Mandibular advancement appliances reported in the literature are two types of orthesis in general: monoblocs and biblocks. Monobloc is a one pieced appliance while the biblock is a two pieced appliance. Patients tolerate these appliances well; they are easy to use, non-invasive, removable and have acceptable, light side effects.25

In addition to this, these appliances may have some side effects like: TMJ pain, tooth pain, increased salivation, dry mouth, irritation of gums and some occlusal changes.9,18 Because of these side effects approximately 25% of the patients cannot tolerate these appliances.9

Rapid maxillary expansion (RME) in the treatment of OSA

Children with OSA generally have a narrow maxilla with a high arched palate, and hypoplasic maxilla. Hypoplasic maxilla generally defines a transversally deficient maxilla when compared to the mandible. OSA patients generally have narrower, more tapered and shorter arches in comparison to non-OSA patients. This deficiency may result in airway obstruction.26

RME corrects maxillary transverse deficiencies and posterior crossbites by orthodontic and orthopaedic effects. It has been documented in several studies that nasal width increases and airway resistance decreases with application of RME.26 There are many studies showing the effectiveness of RME treatment in children with OSA.26,27,28,29,30,31,32,33,34,35,36,37

RME + facemask (protraction) therapy in the treatment of OSA

Many studies show the effectiveness of rapid maxillary expansion/facemask (RME/FM) application on dental, skeletal and soft tissues in growing patients. As a consequence it is mentioned that RME/FM treatment in growing patients can change airway dimensions.38,39,40

Surgically assisted rapid maxillary expansion (SARME) in the treatment of OSA

Bonetti et al. and Bach et al. demonstrated in their studies that in adult OSA and sleep disordered breathing (SDP) patients respectively, surgical assistance is an effective treatment choice to expand the maxilla of adult patients and rehabilitate disordered breathing.41,42

Distraction osteogenesis

Mandibular distraction osteogenesis is a useful method in the treatment of a hypoplastic mandible through lengthening of the retrognathic mandible.
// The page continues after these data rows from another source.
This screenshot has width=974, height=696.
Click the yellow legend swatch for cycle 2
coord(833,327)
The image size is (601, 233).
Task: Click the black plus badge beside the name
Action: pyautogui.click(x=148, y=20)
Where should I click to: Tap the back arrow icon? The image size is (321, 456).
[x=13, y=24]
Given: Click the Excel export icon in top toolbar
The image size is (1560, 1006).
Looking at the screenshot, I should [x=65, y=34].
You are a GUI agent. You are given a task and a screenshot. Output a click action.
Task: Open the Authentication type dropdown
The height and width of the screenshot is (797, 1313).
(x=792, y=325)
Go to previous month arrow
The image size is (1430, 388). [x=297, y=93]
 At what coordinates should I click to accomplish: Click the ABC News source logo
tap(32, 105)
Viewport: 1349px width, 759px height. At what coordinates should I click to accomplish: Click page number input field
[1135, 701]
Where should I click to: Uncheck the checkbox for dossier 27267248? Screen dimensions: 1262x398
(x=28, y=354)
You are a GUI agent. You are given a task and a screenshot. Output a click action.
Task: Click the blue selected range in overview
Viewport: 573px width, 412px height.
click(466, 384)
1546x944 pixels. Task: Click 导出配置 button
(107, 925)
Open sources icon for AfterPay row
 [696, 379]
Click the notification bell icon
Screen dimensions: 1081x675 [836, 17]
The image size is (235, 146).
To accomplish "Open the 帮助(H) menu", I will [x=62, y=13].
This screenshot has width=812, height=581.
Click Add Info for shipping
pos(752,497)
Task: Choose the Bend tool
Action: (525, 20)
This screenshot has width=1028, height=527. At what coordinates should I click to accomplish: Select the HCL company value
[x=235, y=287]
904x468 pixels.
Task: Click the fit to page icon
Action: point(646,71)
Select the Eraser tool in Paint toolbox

It is an effective method for the treatment of OSA accompanying mandibular retrognathia.35,43,44,45,46,47

Mandibular distraction osteogenesis is also applied in the treatment of patients with Pierre Robin sequence and Treacher Collins syndrome suffering from airway obstruction due to mandibular retrognathia.26

Conley and Legan and Bonetti et al. presented in their studies that transverse mandibular distraction osteogenesis can be a useful treatment approach in the rehabilitation of OSA due to transverse mandibular deficiency.41,42,43,44,45,46,47,48

Midfacial distraction osteogenesis (MFDO) is another method which is newer than mandibular distraction osteogenesis (MDO). MFDO aims to correct the obstruction at the level of nasopharynx and velopharynx and has satisfying results in treating OSA.26

Maxillomandibular advancement (MMA) in the treatment of OSA

In patients who cannot tolerate CPAP, surgical treatment is the most effective treatment option.9,49,50 The main aim of surgical treatment in OSA is to reduce the anatomical obstructions in nose, oropharynx and hypopharynx.49

Maxillomandibular advancement pulls forward the anterior pharyngeal tissues attached to the maxilla, mandible, and hyoid. As a result the entire velo-oro-hypopharynx gets enlarged and this treats the OSA in selected patients with a success rate of over 90%. A team of surgeons, sleep specialists and dentists is needed in this procedure.9

Conclusion

Depending on the variation of the site and severity of obstruction in OSA patients, intervention options may also change. For the effective treatment of OSA, especially in some cases, there has to be collaboration between physicians and dentists.